(ABOUT THIS TASK) In the records below, find the line with "Instruction: Open a new tab with plus button" and the line with "The image size is (795, 899)."; return exactly those lines and every line between them.

[Extracted data entries]
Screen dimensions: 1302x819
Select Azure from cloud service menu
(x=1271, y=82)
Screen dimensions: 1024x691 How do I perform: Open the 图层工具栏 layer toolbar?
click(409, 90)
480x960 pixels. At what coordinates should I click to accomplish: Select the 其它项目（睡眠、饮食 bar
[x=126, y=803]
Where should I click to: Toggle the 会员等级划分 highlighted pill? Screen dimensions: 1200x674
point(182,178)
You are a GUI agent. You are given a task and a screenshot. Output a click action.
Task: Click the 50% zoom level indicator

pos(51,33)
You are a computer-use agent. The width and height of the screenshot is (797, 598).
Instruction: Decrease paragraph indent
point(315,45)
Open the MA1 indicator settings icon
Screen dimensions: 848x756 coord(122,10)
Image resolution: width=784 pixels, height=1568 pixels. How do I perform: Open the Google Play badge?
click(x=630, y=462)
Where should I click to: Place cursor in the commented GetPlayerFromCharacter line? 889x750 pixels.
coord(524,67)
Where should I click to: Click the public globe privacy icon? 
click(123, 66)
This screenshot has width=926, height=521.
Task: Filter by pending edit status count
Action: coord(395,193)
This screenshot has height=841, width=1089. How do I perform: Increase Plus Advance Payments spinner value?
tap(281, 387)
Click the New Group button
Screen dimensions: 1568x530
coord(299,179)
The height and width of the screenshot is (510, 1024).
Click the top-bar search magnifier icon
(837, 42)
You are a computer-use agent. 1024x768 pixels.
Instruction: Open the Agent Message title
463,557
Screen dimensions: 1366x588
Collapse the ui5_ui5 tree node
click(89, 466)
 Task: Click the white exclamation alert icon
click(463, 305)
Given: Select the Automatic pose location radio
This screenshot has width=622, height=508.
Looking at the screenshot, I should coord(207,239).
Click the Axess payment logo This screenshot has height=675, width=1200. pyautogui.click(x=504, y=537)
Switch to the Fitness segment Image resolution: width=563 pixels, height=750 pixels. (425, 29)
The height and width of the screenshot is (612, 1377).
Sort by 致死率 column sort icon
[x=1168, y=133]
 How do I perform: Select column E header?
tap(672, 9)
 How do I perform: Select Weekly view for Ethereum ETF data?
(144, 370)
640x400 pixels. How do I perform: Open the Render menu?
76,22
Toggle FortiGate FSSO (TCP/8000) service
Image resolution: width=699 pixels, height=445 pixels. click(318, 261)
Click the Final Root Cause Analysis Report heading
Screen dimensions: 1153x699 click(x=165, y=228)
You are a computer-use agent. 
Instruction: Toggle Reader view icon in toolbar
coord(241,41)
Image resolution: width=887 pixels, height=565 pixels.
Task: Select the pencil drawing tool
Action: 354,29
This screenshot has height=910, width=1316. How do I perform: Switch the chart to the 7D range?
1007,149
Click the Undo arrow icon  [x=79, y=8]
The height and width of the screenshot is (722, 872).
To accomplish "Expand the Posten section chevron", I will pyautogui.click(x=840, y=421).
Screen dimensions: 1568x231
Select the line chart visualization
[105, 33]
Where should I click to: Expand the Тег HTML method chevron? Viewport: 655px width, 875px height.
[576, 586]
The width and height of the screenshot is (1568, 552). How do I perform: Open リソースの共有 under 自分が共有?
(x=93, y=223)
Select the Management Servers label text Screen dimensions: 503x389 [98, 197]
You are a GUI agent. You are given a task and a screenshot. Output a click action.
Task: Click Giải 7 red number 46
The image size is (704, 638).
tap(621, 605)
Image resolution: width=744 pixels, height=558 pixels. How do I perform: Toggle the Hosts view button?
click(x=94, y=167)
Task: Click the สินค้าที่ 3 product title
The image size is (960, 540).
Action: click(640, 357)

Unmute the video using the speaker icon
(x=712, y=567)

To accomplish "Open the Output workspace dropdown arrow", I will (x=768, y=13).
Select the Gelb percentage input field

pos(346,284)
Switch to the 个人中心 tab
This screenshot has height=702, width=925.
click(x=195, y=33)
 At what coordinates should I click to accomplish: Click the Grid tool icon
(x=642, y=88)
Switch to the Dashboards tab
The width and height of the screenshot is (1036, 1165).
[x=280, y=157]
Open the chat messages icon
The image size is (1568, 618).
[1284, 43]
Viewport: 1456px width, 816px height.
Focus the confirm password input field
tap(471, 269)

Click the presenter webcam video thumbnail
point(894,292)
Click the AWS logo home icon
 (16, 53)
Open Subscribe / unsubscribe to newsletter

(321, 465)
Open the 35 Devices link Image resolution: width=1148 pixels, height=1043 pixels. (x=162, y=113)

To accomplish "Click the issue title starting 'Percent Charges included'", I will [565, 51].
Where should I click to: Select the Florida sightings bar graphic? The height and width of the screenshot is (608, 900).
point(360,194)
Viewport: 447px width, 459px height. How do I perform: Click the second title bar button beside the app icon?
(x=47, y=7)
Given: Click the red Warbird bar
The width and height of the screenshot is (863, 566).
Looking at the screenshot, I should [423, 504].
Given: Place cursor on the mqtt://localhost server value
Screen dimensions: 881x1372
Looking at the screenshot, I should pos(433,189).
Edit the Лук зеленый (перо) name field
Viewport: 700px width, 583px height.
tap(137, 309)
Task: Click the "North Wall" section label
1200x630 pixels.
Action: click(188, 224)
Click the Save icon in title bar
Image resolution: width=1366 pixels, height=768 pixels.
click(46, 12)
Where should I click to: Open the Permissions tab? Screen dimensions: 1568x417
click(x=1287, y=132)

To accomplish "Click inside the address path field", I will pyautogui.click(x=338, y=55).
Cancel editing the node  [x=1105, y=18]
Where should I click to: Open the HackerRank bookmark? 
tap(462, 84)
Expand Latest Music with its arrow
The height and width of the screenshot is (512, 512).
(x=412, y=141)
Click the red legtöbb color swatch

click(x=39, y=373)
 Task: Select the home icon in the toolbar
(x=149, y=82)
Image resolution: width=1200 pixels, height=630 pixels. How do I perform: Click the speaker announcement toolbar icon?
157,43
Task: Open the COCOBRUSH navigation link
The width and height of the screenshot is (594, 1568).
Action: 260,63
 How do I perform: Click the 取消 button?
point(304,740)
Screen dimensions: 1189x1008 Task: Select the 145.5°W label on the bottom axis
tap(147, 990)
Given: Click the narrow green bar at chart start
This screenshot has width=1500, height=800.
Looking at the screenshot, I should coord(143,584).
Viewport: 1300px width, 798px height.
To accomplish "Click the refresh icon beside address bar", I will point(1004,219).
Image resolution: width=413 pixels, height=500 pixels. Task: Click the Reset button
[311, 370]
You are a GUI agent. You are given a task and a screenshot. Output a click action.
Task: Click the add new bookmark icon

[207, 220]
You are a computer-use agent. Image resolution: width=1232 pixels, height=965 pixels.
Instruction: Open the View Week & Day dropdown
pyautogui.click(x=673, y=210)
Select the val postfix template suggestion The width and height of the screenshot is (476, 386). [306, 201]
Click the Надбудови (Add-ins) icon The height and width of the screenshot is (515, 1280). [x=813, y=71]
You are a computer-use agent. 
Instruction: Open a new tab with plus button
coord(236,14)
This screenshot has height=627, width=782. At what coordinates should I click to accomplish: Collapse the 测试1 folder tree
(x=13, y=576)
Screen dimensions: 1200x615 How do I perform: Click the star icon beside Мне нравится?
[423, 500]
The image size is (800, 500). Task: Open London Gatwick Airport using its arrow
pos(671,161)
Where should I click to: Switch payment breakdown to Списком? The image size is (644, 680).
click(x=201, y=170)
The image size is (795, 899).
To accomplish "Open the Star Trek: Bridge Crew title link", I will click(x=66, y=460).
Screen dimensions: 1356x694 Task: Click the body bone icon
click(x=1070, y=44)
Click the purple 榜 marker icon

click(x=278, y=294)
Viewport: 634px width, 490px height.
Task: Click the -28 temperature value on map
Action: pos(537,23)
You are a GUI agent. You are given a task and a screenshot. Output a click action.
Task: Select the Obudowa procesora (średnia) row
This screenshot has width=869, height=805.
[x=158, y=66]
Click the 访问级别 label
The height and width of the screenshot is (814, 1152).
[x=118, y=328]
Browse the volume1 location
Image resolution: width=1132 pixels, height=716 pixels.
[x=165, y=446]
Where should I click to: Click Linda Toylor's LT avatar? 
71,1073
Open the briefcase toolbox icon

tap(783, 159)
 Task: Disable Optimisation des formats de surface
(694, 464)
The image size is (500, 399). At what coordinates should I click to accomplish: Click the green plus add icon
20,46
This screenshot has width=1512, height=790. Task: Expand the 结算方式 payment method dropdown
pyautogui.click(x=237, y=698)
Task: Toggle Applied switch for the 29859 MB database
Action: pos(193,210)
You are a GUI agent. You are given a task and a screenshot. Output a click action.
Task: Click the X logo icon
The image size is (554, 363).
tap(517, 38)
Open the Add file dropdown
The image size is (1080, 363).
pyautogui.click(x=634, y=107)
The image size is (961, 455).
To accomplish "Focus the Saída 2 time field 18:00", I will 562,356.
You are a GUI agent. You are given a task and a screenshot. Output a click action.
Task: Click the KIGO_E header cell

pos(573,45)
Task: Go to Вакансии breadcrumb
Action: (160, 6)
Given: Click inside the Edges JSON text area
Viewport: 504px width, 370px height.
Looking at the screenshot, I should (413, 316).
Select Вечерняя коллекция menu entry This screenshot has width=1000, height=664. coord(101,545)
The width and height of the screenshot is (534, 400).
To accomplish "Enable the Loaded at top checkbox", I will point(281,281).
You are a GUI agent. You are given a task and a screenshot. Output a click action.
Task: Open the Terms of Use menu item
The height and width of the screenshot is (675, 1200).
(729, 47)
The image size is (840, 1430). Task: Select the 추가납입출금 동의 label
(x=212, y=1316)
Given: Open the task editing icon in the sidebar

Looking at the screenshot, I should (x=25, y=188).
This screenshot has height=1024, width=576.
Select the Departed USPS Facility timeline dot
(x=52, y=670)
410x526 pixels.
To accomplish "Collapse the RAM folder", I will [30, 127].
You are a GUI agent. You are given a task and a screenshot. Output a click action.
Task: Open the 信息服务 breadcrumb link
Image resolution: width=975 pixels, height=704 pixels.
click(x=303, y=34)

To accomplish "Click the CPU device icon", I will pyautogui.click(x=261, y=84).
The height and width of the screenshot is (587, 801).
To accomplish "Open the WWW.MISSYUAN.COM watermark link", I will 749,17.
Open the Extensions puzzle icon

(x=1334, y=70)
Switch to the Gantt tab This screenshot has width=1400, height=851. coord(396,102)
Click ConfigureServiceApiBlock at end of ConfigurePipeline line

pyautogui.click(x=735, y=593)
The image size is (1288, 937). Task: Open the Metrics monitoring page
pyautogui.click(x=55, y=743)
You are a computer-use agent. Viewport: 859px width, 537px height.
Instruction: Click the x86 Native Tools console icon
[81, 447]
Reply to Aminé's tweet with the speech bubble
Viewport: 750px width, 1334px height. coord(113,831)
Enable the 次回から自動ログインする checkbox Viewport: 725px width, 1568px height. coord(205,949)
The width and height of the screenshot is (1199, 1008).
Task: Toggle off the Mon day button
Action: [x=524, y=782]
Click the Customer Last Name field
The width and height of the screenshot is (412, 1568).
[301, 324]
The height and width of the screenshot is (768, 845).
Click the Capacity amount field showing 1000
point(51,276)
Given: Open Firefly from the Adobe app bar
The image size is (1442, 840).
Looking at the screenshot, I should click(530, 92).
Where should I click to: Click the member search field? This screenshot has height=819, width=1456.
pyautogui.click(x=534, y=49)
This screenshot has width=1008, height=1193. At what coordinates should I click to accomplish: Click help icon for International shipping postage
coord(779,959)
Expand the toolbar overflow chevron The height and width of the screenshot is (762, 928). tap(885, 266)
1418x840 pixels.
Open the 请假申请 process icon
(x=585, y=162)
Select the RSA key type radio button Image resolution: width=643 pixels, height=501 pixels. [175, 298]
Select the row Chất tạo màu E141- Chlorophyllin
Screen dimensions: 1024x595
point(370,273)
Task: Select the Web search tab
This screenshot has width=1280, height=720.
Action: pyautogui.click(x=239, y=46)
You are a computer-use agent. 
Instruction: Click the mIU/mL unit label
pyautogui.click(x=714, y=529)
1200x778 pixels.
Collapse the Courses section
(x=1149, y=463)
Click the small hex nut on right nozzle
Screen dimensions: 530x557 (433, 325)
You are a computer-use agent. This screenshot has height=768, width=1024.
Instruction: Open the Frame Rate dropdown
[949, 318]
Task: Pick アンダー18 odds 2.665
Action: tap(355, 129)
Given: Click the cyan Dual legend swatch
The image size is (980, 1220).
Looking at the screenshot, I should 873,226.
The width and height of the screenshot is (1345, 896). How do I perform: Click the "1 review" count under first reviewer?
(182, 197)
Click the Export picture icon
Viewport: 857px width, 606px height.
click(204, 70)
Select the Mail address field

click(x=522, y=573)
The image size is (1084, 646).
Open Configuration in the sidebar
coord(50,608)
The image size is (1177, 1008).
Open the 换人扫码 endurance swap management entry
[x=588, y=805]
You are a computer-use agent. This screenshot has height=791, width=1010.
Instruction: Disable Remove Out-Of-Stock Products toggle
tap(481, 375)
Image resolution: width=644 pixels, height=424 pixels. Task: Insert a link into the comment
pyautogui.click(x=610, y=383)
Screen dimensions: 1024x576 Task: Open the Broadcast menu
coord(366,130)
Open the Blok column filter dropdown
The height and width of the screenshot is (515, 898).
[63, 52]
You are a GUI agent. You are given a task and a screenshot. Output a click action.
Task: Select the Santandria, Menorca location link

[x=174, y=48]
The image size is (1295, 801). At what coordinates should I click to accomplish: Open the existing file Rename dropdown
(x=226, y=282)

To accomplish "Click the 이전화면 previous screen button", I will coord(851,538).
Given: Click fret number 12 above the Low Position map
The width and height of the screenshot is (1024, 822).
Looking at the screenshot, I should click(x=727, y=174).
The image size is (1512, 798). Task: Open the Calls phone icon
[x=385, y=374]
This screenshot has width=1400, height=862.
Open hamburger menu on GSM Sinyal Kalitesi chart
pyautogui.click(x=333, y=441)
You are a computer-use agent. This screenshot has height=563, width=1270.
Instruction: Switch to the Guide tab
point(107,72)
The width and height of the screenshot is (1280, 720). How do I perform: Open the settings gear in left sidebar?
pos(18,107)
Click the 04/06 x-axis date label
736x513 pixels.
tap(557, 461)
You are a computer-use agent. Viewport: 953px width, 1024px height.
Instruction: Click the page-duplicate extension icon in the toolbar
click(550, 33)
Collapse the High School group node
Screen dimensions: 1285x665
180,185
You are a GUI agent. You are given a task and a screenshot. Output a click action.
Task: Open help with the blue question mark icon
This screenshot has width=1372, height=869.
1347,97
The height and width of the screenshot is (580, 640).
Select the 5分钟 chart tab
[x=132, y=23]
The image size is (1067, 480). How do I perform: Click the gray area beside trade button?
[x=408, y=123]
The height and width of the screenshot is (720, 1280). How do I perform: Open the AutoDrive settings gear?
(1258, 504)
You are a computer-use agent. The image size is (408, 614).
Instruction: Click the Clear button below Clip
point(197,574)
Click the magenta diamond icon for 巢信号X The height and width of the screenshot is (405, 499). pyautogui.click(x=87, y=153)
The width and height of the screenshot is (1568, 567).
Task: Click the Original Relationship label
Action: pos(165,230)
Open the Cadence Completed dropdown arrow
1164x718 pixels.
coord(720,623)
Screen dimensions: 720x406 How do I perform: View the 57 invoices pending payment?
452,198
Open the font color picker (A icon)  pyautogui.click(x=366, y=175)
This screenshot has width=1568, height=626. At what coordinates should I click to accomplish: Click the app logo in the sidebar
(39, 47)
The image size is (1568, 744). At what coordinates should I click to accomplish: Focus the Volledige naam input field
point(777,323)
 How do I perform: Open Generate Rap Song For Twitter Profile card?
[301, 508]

(SOLUTION TO THE PROBLEM)
Instruction: Open a new tab with plus button
coord(236,14)
This screenshot has height=627, width=782. At what coordinates should I click to accomplish: Collapse the 测试1 folder tree
(x=13, y=576)
Screen dimensions: 1200x615 How do I perform: Click the star icon beside Мне нравится?
[423, 500]
The image size is (800, 500). Task: Open London Gatwick Airport using its arrow
pos(671,161)
Where should I click to: Switch payment breakdown to Списком? The image size is (644, 680).
click(x=201, y=170)
The image size is (795, 899).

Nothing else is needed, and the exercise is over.